WORK ORDER ▸ Would you please write out each entry that follows, exactly as written?

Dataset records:
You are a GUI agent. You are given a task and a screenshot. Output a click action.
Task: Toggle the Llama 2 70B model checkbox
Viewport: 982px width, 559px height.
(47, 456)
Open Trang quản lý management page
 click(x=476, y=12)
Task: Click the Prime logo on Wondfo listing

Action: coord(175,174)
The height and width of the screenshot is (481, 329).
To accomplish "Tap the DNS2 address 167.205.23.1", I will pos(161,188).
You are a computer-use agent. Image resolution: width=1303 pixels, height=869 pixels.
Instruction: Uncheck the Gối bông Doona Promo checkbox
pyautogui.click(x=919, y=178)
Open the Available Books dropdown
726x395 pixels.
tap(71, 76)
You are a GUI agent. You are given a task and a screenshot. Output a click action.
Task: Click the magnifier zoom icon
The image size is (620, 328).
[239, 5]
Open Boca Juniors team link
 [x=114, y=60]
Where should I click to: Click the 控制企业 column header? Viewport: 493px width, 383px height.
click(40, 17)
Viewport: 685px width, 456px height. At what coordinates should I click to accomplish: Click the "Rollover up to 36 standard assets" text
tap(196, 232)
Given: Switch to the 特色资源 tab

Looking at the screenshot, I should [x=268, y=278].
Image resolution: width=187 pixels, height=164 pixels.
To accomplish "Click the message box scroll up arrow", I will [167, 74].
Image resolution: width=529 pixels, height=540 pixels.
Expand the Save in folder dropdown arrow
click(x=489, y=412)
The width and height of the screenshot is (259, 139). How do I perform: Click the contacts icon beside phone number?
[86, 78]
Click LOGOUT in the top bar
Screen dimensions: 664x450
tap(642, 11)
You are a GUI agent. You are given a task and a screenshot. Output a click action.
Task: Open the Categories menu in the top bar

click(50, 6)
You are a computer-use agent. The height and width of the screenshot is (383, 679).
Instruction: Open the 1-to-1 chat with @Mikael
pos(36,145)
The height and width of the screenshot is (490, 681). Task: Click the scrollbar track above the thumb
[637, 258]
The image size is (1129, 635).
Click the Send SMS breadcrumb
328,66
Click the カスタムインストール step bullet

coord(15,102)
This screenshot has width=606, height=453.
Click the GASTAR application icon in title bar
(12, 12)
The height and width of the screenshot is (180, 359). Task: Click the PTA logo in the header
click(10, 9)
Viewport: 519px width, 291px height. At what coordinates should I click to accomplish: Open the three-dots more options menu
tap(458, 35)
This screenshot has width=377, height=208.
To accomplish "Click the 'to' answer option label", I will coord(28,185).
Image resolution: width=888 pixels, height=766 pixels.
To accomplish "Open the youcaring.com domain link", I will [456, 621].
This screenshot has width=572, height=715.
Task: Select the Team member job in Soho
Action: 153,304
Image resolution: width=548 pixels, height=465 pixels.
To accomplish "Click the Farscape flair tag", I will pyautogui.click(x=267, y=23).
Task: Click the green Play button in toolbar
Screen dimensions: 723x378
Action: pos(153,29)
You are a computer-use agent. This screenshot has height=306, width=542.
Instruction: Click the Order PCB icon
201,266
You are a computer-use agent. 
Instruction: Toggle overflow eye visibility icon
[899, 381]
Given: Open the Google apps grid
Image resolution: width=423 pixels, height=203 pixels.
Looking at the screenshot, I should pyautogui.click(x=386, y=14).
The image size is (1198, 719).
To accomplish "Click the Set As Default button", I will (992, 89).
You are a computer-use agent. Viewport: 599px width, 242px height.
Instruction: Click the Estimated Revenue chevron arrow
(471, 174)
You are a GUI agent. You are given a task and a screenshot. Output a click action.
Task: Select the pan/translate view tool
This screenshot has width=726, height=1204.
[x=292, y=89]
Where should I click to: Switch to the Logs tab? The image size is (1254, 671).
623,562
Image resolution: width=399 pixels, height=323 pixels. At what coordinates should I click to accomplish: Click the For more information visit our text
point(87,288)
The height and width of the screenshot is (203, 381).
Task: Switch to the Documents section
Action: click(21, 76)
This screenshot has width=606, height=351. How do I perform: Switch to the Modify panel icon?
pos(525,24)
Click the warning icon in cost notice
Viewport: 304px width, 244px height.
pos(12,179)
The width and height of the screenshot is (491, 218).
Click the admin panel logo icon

RESULT OF THIS TASK ▸
You are a GUI agent. You are given a task and a screenshot. Output a click action.
Task: Toggle the Llama 2 70B model checkbox
Viewport: 982px width, 559px height.
(47, 456)
Open Trang quản lý management page
 click(x=476, y=12)
Task: Click the Prime logo on Wondfo listing

Action: coord(175,174)
The height and width of the screenshot is (481, 329).
To accomplish "Tap the DNS2 address 167.205.23.1", I will pos(161,188).
You are a computer-use agent. Image resolution: width=1303 pixels, height=869 pixels.
Instruction: Uncheck the Gối bông Doona Promo checkbox
pyautogui.click(x=919, y=178)
Open the Available Books dropdown
726x395 pixels.
tap(71, 76)
You are a GUI agent. You are given a task and a screenshot. Output a click action.
Task: Click the magnifier zoom icon
The image size is (620, 328).
[239, 5]
Open Boca Juniors team link
 [x=114, y=60]
Where should I click to: Click the 控制企业 column header? Viewport: 493px width, 383px height.
click(40, 17)
Viewport: 685px width, 456px height. At what coordinates should I click to accomplish: Click the "Rollover up to 36 standard assets" text
tap(196, 232)
Given: Switch to the 特色资源 tab

Looking at the screenshot, I should [x=268, y=278].
Image resolution: width=187 pixels, height=164 pixels.
To accomplish "Click the message box scroll up arrow", I will [167, 74].
Image resolution: width=529 pixels, height=540 pixels.
Expand the Save in folder dropdown arrow
click(x=489, y=412)
The width and height of the screenshot is (259, 139). How do I perform: Click the contacts icon beside phone number?
[86, 78]
Click LOGOUT in the top bar
Screen dimensions: 664x450
tap(642, 11)
You are a GUI agent. You are given a task and a screenshot. Output a click action.
Task: Open the Categories menu in the top bar

click(50, 6)
You are a computer-use agent. The height and width of the screenshot is (383, 679).
Instruction: Open the 1-to-1 chat with @Mikael
pos(36,145)
The height and width of the screenshot is (490, 681). Task: Click the scrollbar track above the thumb
[637, 258]
The image size is (1129, 635).
Click the Send SMS breadcrumb
328,66
Click the カスタムインストール step bullet

coord(15,102)
This screenshot has width=606, height=453.
Click the GASTAR application icon in title bar
(12, 12)
The height and width of the screenshot is (180, 359). Task: Click the PTA logo in the header
click(10, 9)
Viewport: 519px width, 291px height. At what coordinates should I click to accomplish: Open the three-dots more options menu
tap(458, 35)
This screenshot has width=377, height=208.
To accomplish "Click the 'to' answer option label", I will coord(28,185).
Image resolution: width=888 pixels, height=766 pixels.
To accomplish "Open the youcaring.com domain link", I will [456, 621].
This screenshot has width=572, height=715.
Task: Select the Team member job in Soho
Action: 153,304
Image resolution: width=548 pixels, height=465 pixels.
To accomplish "Click the Farscape flair tag", I will pyautogui.click(x=267, y=23).
Task: Click the green Play button in toolbar
Screen dimensions: 723x378
Action: pos(153,29)
You are a computer-use agent. This screenshot has height=306, width=542.
Instruction: Click the Order PCB icon
201,266
You are a computer-use agent. 
Instruction: Toggle overflow eye visibility icon
[899, 381]
Given: Open the Google apps grid
Image resolution: width=423 pixels, height=203 pixels.
Looking at the screenshot, I should pyautogui.click(x=386, y=14).
The image size is (1198, 719).
To accomplish "Click the Set As Default button", I will (992, 89).
You are a computer-use agent. Viewport: 599px width, 242px height.
Instruction: Click the Estimated Revenue chevron arrow
(471, 174)
You are a GUI agent. You are given a task and a screenshot. Output a click action.
Task: Select the pan/translate view tool
This screenshot has width=726, height=1204.
[x=292, y=89]
Where should I click to: Switch to the Logs tab? The image size is (1254, 671).
623,562
Image resolution: width=399 pixels, height=323 pixels. At what coordinates should I click to accomplish: Click the For more information visit our text
point(87,288)
The height and width of the screenshot is (203, 381).
Task: Switch to the Documents section
Action: click(21, 76)
This screenshot has width=606, height=351. How do I perform: Switch to the Modify panel icon?
pos(525,24)
Click the warning icon in cost notice
Viewport: 304px width, 244px height.
pos(12,179)
The width and height of the screenshot is (491, 218).
Click the admin panel logo icon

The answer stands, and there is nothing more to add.